É preciso buscar outros caminhos, imaginar saídas. Ali em Ilhéus, existe uma lagoa chamada Encantada, que é realmente muito bonita. Quando chove, é inacessível. Poderia tornar-se um lugar resiliente aos eventos extremos e, ainda por cima, permitir a exploração de um turismo sustentável de grande potencial.

Não sei se o melhor caminho é um plano nacional ou se cada região deve tomar sua própria iniciativa. Sei apenas que adaptar o Brasil às consequências do aquecimento global não enriquece necessariamente as novas gerações, mas evita que elas empobreçam de forma brutal.

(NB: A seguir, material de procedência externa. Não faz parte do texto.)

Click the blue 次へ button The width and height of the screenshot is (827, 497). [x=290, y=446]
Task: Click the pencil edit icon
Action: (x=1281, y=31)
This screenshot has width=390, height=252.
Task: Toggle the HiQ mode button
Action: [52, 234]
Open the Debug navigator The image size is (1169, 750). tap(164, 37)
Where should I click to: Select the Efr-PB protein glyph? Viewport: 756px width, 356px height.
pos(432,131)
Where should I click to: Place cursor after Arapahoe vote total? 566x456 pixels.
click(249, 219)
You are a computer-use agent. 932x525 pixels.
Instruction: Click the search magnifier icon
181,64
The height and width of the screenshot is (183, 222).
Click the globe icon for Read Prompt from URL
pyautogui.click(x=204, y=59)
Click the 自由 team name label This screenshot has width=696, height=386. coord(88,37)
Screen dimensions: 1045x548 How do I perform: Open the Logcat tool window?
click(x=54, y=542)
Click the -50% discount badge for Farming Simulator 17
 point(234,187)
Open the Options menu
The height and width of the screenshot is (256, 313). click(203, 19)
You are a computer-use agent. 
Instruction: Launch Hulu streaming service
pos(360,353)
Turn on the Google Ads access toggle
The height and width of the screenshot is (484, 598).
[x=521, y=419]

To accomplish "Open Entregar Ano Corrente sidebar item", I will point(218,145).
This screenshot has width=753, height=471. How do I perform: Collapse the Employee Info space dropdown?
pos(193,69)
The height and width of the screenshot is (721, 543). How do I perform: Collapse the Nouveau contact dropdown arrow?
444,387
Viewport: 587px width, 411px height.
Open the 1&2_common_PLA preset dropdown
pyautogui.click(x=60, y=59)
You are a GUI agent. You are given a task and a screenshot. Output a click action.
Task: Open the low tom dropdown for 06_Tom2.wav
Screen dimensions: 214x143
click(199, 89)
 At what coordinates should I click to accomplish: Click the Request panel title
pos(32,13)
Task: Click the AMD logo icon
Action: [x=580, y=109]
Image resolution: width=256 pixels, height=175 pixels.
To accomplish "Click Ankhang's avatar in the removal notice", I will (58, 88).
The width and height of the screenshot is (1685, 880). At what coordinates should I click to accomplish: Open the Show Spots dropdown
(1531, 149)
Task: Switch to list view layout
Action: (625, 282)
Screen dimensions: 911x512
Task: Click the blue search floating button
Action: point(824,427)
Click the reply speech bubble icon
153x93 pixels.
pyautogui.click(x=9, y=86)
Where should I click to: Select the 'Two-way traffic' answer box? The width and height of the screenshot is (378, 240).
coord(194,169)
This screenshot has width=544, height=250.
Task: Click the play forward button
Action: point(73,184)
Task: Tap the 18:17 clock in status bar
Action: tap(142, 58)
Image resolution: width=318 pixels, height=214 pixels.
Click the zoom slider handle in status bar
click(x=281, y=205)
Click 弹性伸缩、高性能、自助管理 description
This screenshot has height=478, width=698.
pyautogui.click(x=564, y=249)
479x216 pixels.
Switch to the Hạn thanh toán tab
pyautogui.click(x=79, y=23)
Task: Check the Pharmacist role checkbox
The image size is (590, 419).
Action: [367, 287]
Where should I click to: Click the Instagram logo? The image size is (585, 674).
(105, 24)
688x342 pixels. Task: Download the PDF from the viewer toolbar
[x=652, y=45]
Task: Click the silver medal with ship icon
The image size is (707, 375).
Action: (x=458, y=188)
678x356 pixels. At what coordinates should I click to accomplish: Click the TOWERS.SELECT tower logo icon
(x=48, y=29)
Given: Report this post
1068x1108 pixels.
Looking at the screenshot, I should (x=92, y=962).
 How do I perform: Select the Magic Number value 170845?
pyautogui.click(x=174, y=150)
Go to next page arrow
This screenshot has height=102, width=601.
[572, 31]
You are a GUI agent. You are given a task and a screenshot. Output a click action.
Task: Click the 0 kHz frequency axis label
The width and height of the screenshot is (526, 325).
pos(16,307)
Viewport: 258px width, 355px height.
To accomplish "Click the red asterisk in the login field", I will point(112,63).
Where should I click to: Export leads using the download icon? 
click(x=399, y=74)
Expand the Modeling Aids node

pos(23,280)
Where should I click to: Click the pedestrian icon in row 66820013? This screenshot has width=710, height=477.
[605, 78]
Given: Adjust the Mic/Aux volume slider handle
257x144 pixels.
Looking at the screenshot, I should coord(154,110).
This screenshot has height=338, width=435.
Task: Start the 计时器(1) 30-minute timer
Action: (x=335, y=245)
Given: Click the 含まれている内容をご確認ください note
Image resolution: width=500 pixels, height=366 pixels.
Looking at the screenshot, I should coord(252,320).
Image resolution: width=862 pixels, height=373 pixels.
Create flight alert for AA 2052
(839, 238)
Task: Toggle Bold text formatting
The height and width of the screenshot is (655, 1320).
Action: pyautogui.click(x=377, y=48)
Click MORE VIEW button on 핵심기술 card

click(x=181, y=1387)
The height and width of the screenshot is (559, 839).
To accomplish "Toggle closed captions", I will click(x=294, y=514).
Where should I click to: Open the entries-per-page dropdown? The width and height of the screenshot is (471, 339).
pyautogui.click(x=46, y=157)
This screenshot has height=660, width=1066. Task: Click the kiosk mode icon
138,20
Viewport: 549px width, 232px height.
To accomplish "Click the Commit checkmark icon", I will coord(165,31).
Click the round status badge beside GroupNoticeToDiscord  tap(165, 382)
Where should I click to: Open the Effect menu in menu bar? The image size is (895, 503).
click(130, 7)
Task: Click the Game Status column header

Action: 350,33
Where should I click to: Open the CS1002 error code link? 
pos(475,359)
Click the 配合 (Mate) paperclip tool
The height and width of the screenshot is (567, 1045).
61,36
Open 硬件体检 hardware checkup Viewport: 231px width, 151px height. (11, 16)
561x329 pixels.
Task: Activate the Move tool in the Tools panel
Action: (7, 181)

São ideias ainda meio embrionárias, estamos aprendendo aos poucos.Lembro-me das grandes chuvas na Serra Fluminense, que cobri até o fim do lento trabalho de reconstrução. Aprendemos ali que era necessário prever tempestades e avisar aos moradores com urgência. Isso foi possível na Bahia, e é uma lição para todo o país. Não podemos evitar eventos extremos, mas prever com alguma antecedência já é alguma coisa.